* _Task goal_: From the entries below, please output exactly the lines starting at the one containing "Viewport: 721px width, 406px height." and ending at the one containing "Viewport: 432px width, 342px height.", both included.

* _Stored data_:
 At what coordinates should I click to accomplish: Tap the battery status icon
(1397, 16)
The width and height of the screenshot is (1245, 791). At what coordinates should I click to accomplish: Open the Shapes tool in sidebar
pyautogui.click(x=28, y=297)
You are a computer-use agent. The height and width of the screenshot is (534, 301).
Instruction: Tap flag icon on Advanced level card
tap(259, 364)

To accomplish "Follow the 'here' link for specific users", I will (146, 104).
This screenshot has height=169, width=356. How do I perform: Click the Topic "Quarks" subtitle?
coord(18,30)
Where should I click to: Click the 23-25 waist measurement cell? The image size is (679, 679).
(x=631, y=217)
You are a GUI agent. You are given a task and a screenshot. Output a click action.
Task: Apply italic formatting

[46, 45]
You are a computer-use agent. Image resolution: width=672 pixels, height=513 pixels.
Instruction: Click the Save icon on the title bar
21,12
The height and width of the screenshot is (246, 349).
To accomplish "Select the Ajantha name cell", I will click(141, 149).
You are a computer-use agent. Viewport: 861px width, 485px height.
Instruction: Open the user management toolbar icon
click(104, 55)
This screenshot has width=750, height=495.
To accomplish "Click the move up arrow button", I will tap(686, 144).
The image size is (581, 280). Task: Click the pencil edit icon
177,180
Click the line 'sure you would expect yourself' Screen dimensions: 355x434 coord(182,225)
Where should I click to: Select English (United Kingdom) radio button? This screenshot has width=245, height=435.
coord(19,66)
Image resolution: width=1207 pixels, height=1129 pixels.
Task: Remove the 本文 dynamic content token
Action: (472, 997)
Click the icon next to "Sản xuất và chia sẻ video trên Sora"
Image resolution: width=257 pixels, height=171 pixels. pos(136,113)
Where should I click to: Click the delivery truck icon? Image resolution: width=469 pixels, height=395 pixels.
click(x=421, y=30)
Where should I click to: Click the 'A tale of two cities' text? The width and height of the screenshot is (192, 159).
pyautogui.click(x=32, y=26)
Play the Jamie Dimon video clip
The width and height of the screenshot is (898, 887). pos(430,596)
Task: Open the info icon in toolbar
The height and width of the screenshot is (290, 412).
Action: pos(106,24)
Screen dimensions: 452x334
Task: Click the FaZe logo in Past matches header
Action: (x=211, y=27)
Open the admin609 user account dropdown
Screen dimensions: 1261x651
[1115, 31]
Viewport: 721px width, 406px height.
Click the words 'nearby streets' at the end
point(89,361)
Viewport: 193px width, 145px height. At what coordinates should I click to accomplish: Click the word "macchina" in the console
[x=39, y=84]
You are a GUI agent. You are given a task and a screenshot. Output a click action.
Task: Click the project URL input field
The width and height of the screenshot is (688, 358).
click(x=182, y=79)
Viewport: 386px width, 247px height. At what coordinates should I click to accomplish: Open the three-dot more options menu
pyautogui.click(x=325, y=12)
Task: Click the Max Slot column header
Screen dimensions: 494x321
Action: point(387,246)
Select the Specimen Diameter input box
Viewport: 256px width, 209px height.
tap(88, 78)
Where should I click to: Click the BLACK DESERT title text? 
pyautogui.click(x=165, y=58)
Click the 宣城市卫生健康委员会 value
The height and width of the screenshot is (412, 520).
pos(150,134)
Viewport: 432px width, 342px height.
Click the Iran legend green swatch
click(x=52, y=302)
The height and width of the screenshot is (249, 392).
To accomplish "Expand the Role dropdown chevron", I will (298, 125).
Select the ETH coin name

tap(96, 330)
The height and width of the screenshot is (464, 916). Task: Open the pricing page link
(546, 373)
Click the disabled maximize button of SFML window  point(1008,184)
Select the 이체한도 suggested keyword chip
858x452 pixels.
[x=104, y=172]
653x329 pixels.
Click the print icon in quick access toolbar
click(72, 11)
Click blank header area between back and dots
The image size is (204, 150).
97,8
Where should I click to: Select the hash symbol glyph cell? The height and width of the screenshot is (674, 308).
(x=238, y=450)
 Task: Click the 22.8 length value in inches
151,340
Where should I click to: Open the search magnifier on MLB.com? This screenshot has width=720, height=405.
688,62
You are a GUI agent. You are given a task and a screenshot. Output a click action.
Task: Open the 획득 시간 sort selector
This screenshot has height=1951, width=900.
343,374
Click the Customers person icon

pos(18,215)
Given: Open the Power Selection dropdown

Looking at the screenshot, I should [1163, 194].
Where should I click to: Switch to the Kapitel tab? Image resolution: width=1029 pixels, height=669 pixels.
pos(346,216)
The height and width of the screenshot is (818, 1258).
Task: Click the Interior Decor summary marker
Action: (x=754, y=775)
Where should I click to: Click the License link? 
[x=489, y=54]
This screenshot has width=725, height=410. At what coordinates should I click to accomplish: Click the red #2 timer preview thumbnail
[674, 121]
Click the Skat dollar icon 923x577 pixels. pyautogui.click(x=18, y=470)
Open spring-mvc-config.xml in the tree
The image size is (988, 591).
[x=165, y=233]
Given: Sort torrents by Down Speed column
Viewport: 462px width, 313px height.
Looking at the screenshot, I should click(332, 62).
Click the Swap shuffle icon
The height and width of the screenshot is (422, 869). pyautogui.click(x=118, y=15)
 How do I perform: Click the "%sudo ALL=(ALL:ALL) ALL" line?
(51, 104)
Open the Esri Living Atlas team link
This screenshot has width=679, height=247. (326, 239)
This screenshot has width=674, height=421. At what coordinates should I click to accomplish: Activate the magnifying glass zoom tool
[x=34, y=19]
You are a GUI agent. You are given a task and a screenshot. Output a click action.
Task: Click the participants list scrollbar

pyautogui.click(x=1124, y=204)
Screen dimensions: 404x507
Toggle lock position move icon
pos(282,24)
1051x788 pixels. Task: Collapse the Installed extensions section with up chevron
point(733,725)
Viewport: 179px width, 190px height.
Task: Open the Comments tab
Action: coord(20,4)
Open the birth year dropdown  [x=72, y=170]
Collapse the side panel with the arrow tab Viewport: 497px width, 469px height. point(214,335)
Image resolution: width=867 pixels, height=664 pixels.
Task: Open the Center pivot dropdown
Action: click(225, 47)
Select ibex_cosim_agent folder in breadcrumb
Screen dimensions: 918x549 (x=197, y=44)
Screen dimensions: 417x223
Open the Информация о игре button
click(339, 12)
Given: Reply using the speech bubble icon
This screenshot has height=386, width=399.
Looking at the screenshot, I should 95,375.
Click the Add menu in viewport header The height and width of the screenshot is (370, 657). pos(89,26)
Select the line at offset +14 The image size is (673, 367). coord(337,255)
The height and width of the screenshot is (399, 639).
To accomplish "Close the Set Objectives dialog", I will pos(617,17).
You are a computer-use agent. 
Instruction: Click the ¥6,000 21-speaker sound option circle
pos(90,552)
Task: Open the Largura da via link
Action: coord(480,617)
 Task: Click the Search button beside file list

* _Completed task_:
Viewport: 721px width, 406px height.
Click the words 'nearby streets' at the end
point(89,361)
Viewport: 193px width, 145px height. At what coordinates should I click to accomplish: Click the word "macchina" in the console
[x=39, y=84]
You are a GUI agent. You are given a task and a screenshot. Output a click action.
Task: Click the project URL input field
The width and height of the screenshot is (688, 358).
click(x=182, y=79)
Viewport: 386px width, 247px height. At what coordinates should I click to accomplish: Open the three-dot more options menu
pyautogui.click(x=325, y=12)
Task: Click the Max Slot column header
Screen dimensions: 494x321
Action: point(387,246)
Select the Specimen Diameter input box
Viewport: 256px width, 209px height.
tap(88, 78)
Where should I click to: Click the BLACK DESERT title text? 
pyautogui.click(x=165, y=58)
Click the 宣城市卫生健康委员会 value
The height and width of the screenshot is (412, 520).
pos(150,134)
Viewport: 432px width, 342px height.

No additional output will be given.